In 1994, 40-plus years later, Clifford Shull received the Nobel Prize in Physics for this work. The unusually long delay in awarding the prize was due to the politically incorrect association of neutron diffraction analysis with nuclear power, i.e., the method had been developed using a reactor. As Karl Larsson of the Swedish Academy of Sciences admitted (Strand 1994), "Politics should not affect us, but we are only human."

The award, because it is not given posthumously, came too late for Ernest Wollan—he died in 1984. The first "health physicist" didn’t live to receive the Nobel Prize that was rightfully his.

E. O. Wollan dosimeter

Ernest Wollan (left) and Clifford Shull (standing) working with their neutron diffraction unit at the Oak Ridge Graphite Reactor in 1950.

References

  • Hacker, B.C. The dragon’s tail - radiation safety in the Manhattan project, 1942-46. Univ. of California Press; Berkeley; 1987.
  • McKown, R. Giant of the atom - Ernest Rutherford. Julian Messner, Inc.; New York; 1962.
  • Rutherford, E.; Chadwick, J.; Ellis, C.D. Radiations from radioactive substances. Cambridge Univ. Press; London; 1930.
  • Strand, K. Associated Press News Release; Stockholm; 12 Oct. 1994.
  • Wollan, E.O. The other record of the first nuclear reactor start-up. Am. J. Physics 48: 979-980; 1980.

The inspiration for the design was a film badge that Carl Braestrup had been deploying in New York City hospitals since the early 1930s. The problem that Braestrup had been faced with was that the device's accuracy depended on the energy of the photons (X-rays or gamma rays) to which it was exposed. In a hospital setting, a wide range of energies could be encountered: X-ray units emitted low energy photons whereas radium sources emitted some very high energy gamma rays.

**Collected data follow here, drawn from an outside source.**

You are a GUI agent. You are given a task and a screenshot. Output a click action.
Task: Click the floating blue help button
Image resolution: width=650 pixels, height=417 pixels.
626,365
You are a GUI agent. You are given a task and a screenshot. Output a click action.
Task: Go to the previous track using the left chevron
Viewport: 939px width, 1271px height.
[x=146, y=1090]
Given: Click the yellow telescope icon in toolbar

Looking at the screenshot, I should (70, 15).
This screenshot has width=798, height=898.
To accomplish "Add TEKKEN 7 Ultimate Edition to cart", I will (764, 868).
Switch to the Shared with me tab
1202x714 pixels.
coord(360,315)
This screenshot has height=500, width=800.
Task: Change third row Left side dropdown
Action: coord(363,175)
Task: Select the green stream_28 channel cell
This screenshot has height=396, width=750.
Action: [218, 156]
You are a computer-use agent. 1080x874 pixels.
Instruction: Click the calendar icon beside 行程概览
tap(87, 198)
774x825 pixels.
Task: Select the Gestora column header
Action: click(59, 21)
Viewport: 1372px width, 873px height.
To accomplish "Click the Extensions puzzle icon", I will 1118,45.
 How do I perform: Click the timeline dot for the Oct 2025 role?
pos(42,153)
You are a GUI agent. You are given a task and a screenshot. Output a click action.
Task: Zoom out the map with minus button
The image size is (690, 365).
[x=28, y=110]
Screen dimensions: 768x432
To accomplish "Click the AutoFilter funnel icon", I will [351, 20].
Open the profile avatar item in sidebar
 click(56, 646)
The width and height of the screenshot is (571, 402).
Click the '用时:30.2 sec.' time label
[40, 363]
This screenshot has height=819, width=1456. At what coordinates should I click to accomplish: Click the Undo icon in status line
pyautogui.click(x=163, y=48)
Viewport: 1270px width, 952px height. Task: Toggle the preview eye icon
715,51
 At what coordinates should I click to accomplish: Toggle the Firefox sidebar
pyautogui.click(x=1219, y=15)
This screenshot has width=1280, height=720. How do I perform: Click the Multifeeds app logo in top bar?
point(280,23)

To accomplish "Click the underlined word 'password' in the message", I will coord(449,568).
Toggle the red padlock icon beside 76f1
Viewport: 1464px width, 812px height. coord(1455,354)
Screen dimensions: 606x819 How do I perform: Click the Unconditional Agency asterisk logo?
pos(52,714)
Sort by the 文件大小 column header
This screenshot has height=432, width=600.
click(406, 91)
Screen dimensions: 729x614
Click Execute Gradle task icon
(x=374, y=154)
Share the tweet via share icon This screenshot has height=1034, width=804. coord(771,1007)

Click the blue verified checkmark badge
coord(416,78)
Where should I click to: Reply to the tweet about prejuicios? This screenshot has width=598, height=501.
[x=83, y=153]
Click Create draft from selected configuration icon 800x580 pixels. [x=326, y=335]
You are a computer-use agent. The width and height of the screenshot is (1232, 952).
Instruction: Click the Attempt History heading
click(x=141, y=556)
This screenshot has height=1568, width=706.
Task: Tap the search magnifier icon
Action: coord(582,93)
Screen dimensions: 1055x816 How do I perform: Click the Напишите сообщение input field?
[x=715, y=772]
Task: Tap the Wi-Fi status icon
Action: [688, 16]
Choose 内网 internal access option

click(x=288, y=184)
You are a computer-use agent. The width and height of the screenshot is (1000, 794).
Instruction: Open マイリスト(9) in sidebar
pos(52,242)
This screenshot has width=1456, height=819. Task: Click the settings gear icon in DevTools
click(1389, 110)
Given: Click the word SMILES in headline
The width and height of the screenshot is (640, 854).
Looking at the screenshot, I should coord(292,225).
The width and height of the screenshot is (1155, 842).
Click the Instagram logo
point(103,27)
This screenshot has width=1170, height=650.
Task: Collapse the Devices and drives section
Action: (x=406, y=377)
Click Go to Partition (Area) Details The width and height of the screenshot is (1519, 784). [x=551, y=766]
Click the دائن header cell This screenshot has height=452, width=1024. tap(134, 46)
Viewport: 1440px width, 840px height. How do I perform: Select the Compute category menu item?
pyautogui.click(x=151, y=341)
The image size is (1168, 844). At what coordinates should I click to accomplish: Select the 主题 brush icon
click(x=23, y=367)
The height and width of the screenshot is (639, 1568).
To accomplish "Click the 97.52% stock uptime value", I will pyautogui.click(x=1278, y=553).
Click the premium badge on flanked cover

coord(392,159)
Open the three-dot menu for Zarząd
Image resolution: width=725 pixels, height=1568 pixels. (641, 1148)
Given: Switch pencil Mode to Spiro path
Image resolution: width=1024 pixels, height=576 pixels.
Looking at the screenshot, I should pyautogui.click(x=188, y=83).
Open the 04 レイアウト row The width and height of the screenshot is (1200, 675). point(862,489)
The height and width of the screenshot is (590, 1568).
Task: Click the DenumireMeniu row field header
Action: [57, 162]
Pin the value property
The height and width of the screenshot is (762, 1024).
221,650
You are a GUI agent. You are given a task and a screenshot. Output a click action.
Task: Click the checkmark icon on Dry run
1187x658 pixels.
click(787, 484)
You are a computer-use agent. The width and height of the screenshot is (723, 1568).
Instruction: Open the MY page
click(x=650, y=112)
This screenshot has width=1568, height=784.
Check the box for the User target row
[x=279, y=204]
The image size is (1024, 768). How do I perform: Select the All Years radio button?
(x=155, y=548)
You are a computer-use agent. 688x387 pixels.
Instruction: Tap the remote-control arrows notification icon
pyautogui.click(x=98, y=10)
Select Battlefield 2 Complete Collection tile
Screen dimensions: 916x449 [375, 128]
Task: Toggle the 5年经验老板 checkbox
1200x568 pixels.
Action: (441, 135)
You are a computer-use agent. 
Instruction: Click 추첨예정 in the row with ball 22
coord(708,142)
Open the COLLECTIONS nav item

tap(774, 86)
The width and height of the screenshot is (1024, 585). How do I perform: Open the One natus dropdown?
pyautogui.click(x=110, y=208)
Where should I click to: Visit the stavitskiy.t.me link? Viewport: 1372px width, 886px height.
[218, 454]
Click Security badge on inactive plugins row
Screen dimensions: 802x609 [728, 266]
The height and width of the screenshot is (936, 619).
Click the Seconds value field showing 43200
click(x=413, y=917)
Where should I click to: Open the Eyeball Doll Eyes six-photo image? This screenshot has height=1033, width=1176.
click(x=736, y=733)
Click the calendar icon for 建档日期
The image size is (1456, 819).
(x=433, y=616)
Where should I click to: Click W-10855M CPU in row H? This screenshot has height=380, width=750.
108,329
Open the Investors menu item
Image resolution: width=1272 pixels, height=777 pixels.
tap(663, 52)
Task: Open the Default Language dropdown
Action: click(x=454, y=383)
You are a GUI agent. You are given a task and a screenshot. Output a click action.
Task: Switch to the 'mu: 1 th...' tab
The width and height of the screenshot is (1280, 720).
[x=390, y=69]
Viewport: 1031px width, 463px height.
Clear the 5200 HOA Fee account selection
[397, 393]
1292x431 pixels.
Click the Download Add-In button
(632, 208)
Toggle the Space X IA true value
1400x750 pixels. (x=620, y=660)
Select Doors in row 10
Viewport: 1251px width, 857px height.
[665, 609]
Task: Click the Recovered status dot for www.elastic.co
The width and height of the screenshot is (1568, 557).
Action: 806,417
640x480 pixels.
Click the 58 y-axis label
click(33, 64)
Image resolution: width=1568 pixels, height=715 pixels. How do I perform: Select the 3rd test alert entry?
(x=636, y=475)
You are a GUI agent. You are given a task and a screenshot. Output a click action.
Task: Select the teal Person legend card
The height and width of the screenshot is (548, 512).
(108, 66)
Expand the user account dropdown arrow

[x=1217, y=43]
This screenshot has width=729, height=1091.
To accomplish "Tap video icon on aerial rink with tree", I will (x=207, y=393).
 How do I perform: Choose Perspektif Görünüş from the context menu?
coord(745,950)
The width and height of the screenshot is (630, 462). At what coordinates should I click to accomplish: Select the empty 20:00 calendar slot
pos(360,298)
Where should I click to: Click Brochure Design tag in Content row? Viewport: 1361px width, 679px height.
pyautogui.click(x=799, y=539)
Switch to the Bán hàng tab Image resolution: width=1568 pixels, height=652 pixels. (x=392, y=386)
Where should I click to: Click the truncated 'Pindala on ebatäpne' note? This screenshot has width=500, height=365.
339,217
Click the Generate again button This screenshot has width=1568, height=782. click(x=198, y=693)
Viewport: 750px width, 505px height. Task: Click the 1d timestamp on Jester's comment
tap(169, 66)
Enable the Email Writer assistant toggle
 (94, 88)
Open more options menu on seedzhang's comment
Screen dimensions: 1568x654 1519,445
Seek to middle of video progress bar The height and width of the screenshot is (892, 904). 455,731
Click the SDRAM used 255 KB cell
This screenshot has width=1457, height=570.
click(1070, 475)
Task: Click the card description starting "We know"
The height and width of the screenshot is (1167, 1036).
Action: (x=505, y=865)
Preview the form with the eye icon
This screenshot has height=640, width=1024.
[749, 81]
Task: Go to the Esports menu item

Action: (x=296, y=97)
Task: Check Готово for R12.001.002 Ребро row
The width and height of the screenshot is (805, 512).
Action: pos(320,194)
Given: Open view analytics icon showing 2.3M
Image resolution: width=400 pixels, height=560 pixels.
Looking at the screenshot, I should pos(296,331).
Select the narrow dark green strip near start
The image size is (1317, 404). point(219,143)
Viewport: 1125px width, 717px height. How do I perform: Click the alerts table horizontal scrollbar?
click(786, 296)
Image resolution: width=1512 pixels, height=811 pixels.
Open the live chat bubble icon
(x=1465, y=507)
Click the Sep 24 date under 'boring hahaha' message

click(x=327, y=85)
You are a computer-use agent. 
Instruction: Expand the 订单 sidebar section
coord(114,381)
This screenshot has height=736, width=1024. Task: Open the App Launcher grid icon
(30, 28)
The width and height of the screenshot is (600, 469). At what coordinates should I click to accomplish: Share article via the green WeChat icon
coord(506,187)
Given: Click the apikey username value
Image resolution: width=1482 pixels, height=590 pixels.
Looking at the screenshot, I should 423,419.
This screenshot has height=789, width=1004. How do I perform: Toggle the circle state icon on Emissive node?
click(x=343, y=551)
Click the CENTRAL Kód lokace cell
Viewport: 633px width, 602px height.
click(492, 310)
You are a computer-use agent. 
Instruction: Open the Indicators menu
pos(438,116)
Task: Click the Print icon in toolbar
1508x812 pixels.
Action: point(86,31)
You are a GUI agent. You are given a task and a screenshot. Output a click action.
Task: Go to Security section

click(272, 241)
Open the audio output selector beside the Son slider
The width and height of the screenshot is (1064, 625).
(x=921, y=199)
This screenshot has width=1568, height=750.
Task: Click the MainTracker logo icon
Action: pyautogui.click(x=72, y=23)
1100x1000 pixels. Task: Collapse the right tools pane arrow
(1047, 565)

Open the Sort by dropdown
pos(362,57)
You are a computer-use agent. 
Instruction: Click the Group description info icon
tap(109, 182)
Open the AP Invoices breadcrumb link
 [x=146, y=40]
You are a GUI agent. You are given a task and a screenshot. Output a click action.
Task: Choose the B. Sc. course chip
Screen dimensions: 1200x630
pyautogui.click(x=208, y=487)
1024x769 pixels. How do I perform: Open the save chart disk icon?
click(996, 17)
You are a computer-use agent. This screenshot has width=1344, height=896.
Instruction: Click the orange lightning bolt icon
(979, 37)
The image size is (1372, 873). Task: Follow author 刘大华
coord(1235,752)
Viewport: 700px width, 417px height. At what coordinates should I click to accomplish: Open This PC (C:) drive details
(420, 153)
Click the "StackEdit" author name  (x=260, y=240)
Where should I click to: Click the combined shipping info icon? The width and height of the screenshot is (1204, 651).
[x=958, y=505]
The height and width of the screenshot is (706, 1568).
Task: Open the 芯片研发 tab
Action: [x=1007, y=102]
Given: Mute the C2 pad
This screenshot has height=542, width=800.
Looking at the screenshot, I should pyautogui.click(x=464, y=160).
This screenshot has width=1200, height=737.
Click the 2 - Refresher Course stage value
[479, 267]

By incorporating metal filters into the badge, the photon energy could be estimated. Once the energy was known, any necessary corrections to the response of the film would be made.

E. O. Wollan dosimeter

This shows the version of Wollan's badge used at Oak Ridge National Laboratory ca. 1950. Note the number: 0000 (pretty cool).

At the start of World War II, Braestrup was contacted by some people at the Metallurgical Laboratory to find out if he had taken out a patent on the dosimeter. If he had done so, he would have become a very rich man, but he hadn't. In any event, the folk in Chicago used Braestrup’s design as the basis for the film badge used in the Manhattan Project (interview of Carl Braestrup in the BRH Vignettes of Early Radiation Workers).

References

  • Pardue, Goldstein and Wollan, Photographic Film as a Pocket Dosimeter, Metallurgical Laboratory Report CH-1553, April, 1944.
  • US Patent 2,483,991 Radiation Exposure Meter, Ernest Wollan, and Louis Pardue.
  • Personal communication, Herb Pomerance.